▶ _Work order_: Exactly the lines from the one with "1568x569 pixels." through the end of the material are to be output, both included, with no other text.

_ _ _ _ _ _ _

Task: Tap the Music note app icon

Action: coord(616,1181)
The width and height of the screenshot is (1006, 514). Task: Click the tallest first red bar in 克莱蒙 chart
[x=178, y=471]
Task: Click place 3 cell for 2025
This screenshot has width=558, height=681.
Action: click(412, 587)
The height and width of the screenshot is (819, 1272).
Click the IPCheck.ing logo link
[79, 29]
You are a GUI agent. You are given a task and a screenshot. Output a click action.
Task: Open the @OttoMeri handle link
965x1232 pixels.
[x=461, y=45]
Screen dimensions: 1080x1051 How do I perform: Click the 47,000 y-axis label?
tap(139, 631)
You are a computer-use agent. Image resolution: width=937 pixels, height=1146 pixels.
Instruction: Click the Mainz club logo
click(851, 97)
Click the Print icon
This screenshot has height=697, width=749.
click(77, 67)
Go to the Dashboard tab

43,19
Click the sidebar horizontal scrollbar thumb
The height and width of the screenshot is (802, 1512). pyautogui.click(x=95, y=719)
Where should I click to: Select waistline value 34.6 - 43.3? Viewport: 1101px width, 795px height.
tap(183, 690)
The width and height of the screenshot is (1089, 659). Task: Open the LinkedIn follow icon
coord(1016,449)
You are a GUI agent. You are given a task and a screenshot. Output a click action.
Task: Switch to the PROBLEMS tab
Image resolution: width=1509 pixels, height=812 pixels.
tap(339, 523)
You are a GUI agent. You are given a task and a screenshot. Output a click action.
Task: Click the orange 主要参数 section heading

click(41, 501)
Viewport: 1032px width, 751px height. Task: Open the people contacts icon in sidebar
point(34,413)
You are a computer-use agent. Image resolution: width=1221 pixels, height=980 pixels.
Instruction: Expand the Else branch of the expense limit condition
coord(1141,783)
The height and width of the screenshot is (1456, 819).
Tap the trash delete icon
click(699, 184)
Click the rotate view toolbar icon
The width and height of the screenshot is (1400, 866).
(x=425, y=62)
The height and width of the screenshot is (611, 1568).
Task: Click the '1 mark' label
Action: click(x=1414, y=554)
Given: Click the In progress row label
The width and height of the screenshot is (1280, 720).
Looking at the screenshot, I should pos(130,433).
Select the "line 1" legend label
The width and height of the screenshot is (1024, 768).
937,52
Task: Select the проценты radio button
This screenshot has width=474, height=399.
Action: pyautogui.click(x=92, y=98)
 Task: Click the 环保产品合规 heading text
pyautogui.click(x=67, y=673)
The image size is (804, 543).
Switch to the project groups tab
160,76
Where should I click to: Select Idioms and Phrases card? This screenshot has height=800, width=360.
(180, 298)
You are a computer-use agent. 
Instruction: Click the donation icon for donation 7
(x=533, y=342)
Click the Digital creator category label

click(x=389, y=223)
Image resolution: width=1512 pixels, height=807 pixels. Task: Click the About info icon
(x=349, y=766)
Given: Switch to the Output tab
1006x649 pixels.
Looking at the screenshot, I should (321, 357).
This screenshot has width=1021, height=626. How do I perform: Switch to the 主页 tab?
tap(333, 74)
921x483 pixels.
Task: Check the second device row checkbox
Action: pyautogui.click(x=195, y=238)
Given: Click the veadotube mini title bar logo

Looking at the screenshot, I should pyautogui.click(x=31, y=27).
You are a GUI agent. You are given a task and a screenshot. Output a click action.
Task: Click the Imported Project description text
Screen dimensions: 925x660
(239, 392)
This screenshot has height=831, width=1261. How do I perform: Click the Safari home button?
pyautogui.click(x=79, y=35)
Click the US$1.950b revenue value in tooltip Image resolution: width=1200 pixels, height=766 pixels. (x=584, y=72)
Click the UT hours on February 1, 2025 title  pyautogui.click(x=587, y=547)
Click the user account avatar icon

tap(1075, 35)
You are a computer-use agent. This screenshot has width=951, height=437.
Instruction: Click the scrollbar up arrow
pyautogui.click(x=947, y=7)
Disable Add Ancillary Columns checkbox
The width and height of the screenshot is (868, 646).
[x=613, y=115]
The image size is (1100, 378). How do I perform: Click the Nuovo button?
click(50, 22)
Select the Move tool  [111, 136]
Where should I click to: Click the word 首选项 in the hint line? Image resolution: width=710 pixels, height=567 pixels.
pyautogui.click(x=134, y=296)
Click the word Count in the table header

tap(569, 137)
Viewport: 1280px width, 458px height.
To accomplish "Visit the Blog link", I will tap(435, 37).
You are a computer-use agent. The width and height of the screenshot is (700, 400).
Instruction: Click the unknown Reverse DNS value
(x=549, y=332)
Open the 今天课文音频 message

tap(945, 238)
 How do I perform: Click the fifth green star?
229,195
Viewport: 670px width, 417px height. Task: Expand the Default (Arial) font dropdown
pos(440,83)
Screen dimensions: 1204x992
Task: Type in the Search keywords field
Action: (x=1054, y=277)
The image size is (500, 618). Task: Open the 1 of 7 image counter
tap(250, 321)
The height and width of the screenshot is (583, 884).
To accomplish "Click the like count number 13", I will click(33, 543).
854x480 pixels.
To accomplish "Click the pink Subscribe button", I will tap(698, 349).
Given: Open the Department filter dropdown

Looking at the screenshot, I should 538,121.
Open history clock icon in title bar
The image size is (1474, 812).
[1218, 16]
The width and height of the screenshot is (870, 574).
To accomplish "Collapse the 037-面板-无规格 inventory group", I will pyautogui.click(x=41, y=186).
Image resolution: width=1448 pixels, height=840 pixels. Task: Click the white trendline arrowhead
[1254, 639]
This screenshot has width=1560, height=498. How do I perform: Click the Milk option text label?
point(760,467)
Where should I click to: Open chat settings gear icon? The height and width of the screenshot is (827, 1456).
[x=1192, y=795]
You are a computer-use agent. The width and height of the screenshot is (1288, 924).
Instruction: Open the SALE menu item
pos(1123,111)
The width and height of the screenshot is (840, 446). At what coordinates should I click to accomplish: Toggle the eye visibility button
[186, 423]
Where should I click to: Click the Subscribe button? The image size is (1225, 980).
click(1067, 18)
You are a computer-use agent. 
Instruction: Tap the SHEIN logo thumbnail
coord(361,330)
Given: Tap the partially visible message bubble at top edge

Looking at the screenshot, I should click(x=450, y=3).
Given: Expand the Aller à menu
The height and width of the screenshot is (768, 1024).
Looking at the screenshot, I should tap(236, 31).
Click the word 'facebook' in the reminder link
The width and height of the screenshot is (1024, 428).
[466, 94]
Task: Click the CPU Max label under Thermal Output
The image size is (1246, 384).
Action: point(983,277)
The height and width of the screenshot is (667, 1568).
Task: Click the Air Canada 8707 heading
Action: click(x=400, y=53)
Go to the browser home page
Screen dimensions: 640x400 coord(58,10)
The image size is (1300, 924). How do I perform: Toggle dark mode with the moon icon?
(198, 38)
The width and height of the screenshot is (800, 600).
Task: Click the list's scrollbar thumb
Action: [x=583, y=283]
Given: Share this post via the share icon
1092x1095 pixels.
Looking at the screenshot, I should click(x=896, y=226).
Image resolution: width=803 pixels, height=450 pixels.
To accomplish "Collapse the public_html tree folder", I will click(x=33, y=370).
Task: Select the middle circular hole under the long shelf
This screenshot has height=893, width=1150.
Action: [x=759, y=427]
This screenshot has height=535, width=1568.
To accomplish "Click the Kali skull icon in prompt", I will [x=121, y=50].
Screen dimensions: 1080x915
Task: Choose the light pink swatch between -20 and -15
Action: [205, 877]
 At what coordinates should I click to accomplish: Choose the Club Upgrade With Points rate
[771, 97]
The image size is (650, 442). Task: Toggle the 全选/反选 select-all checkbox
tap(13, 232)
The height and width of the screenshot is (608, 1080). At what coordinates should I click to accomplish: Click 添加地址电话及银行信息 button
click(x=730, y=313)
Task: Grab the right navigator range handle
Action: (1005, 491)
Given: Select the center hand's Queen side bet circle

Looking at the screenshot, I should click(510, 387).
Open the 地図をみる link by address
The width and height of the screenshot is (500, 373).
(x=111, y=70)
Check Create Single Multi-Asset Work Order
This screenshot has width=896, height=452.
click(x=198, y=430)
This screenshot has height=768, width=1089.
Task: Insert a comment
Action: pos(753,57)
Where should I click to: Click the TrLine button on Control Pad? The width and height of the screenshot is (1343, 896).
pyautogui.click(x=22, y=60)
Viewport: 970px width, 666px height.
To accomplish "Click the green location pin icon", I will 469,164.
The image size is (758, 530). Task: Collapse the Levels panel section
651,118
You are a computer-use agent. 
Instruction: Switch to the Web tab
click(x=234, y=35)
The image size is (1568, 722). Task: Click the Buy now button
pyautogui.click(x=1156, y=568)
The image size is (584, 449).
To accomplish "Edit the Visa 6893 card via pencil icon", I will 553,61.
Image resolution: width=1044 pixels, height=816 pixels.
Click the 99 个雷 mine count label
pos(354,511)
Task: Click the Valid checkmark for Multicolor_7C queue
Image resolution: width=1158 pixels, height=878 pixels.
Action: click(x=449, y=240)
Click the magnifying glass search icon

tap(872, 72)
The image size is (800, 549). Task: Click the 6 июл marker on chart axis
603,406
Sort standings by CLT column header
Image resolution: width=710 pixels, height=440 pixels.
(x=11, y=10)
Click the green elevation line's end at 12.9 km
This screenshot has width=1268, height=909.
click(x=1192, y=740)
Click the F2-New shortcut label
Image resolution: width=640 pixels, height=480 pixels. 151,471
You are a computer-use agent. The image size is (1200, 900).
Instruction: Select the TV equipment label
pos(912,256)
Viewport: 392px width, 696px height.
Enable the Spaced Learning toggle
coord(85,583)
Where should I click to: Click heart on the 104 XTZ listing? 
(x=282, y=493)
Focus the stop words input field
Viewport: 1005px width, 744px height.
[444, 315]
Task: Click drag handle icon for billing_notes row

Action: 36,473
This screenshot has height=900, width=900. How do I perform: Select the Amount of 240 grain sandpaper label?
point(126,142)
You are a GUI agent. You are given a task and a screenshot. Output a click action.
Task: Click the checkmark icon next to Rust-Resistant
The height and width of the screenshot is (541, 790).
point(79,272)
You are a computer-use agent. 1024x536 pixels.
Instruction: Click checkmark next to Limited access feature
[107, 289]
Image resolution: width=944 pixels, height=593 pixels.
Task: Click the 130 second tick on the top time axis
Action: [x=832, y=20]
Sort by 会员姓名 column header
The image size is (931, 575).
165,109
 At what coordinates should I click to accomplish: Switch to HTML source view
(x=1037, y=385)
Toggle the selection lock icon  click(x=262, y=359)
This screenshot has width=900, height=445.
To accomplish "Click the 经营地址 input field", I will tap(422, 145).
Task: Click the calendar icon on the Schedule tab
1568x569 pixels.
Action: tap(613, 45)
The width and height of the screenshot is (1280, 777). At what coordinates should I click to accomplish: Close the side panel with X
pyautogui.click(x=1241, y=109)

_ _ _ _ _ _ _

▶ _Exercise result_:
1568x569 pixels.
Action: tap(613, 45)
The width and height of the screenshot is (1280, 777). At what coordinates should I click to accomplish: Close the side panel with X
pyautogui.click(x=1241, y=109)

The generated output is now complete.